» **GIVEN INFORMATION**:
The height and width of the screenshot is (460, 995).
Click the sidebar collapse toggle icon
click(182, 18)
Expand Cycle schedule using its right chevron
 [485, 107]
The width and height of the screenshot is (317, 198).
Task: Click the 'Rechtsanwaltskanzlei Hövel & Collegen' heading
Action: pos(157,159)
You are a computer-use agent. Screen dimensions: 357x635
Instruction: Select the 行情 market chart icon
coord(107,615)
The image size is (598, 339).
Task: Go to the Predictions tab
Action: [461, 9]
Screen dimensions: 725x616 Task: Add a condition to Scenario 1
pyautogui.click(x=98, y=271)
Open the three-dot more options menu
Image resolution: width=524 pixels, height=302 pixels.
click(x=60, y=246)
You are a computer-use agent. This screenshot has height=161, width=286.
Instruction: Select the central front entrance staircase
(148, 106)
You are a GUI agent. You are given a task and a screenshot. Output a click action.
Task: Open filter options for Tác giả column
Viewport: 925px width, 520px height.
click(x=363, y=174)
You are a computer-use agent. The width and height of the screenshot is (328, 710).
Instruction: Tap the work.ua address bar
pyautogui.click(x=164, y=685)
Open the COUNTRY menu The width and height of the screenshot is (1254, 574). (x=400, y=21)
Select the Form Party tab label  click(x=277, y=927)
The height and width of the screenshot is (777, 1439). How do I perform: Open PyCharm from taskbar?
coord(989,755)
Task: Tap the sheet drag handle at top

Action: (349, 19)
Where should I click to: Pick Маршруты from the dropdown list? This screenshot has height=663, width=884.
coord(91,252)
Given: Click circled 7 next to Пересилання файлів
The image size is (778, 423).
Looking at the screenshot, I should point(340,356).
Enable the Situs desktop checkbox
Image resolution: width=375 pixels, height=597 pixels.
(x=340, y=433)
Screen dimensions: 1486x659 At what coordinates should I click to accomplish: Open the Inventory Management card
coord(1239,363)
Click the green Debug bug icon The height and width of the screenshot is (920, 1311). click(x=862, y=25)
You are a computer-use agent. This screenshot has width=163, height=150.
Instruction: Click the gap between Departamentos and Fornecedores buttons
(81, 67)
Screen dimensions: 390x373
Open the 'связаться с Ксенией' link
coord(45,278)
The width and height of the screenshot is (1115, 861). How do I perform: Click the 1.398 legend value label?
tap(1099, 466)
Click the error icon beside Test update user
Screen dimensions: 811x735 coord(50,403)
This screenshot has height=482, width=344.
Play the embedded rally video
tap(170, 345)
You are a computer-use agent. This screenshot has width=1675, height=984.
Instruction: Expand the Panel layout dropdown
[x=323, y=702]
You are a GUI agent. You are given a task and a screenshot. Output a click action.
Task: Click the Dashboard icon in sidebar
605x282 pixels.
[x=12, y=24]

» **WHAT THE TASK ASKS**:
Write back every line of the material exactly as it was provided.

» **SOLUTION TO THIS PROBLEM**:
The height and width of the screenshot is (460, 995).
Click the sidebar collapse toggle icon
click(182, 18)
Expand Cycle schedule using its right chevron
 [485, 107]
The width and height of the screenshot is (317, 198).
Task: Click the 'Rechtsanwaltskanzlei Hövel & Collegen' heading
Action: pos(157,159)
You are a computer-use agent. Screen dimensions: 357x635
Instruction: Select the 行情 market chart icon
coord(107,615)
The image size is (598, 339).
Task: Go to the Predictions tab
Action: [461, 9]
Screen dimensions: 725x616 Task: Add a condition to Scenario 1
pyautogui.click(x=98, y=271)
Open the three-dot more options menu
Image resolution: width=524 pixels, height=302 pixels.
click(x=60, y=246)
You are a computer-use agent. This screenshot has height=161, width=286.
Instruction: Select the central front entrance staircase
(148, 106)
You are a GUI agent. You are given a task and a screenshot. Output a click action.
Task: Open filter options for Tác giả column
Viewport: 925px width, 520px height.
click(x=363, y=174)
You are a computer-use agent. The width and height of the screenshot is (328, 710).
Instruction: Tap the work.ua address bar
pyautogui.click(x=164, y=685)
Open the COUNTRY menu The width and height of the screenshot is (1254, 574). (x=400, y=21)
Select the Form Party tab label  click(x=277, y=927)
The height and width of the screenshot is (777, 1439). How do I perform: Open PyCharm from taskbar?
coord(989,755)
Task: Tap the sheet drag handle at top

Action: (349, 19)
Where should I click to: Pick Маршруты from the dropdown list? This screenshot has height=663, width=884.
coord(91,252)
Given: Click circled 7 next to Пересилання файлів
The image size is (778, 423).
Looking at the screenshot, I should point(340,356).
Enable the Situs desktop checkbox
Image resolution: width=375 pixels, height=597 pixels.
(x=340, y=433)
Screen dimensions: 1486x659 At what coordinates should I click to accomplish: Open the Inventory Management card
coord(1239,363)
Click the green Debug bug icon The height and width of the screenshot is (920, 1311). click(x=862, y=25)
You are a computer-use agent. This screenshot has width=163, height=150.
Instruction: Click the gap between Departamentos and Fornecedores buttons
(81, 67)
Screen dimensions: 390x373
Open the 'связаться с Ксенией' link
coord(45,278)
The width and height of the screenshot is (1115, 861). How do I perform: Click the 1.398 legend value label?
tap(1099, 466)
Click the error icon beside Test update user
Screen dimensions: 811x735 coord(50,403)
This screenshot has height=482, width=344.
Play the embedded rally video
tap(170, 345)
You are a computer-use agent. This screenshot has width=1675, height=984.
Instruction: Expand the Panel layout dropdown
[x=323, y=702]
You are a GUI agent. You are given a task and a screenshot. Output a click action.
Task: Click the Dashboard icon in sidebar
605x282 pixels.
[x=12, y=24]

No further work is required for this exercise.